Answer

**step1** Understanding the problem

The problem asks us to simplify the expression "square root of $$49z^2$$". Simplifying means finding an equivalent expression that is in its simplest form.

**step2** Breaking down the expression

The square root of a product can be split into the product of the square roots of its parts.
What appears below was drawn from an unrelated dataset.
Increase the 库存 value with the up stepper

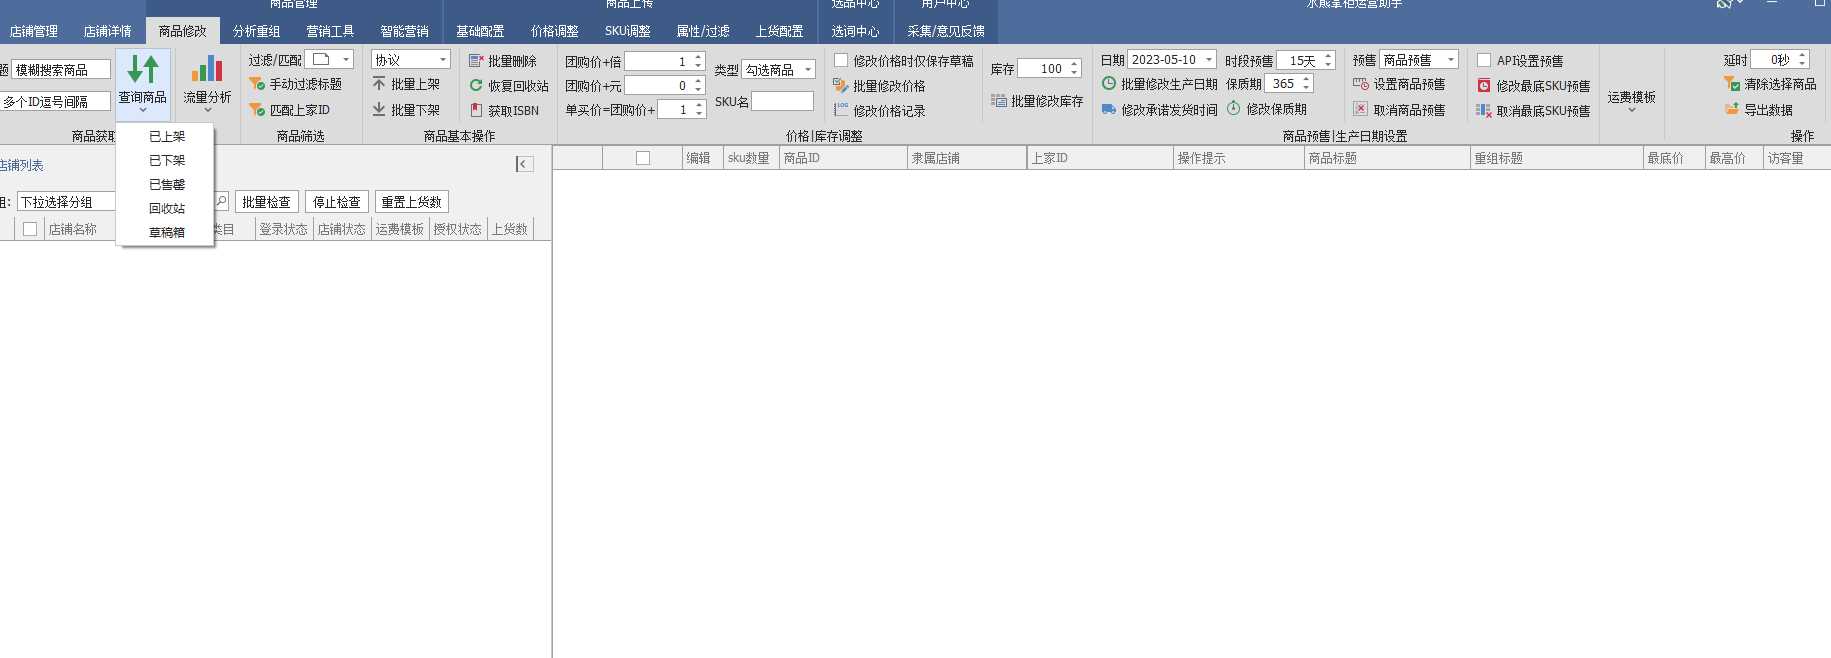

This means we can rewrite $$\sqrt{49z^2}$$ as $$\sqrt{49} \times \sqrt{z^2}$$. We will simplify each part separately.

**step3** Simplifying the numerical part

First, let's find the square root of 49. A square root asks: "What number, when multiplied by itself, gives 49?"
We know that $$7 \times 7 = 49$$.
Therefore, the square root of 49 is 7.

**step4** Simplifying the variable part

Next, let's find the square root of $$z^2$$. A square root asks: "What expression, when multiplied by itself, gives $$z^2$$?"
We know that $$z \times z = z^2$$.
Therefore, the square root of $$z^2$$ is $$z$$.
(In elementary contexts, when dealing with square roots of squared variables, we often consider the principal root, where the variable 'z' is assumed to be non-negative.)

**step5** Combining the simplified parts

Now, we combine the simplified numerical part and the simplified variable part.
From Step 3, we found $$\sqrt{49} = 7$$.
From Step 4, we found $$\sqrt{z^2} = z$$.
Multiplying these results together, we get $$7 \times z = 7z$$.
So, the simplified form of $$\sqrt{49z^2}$$ is $$7z$$.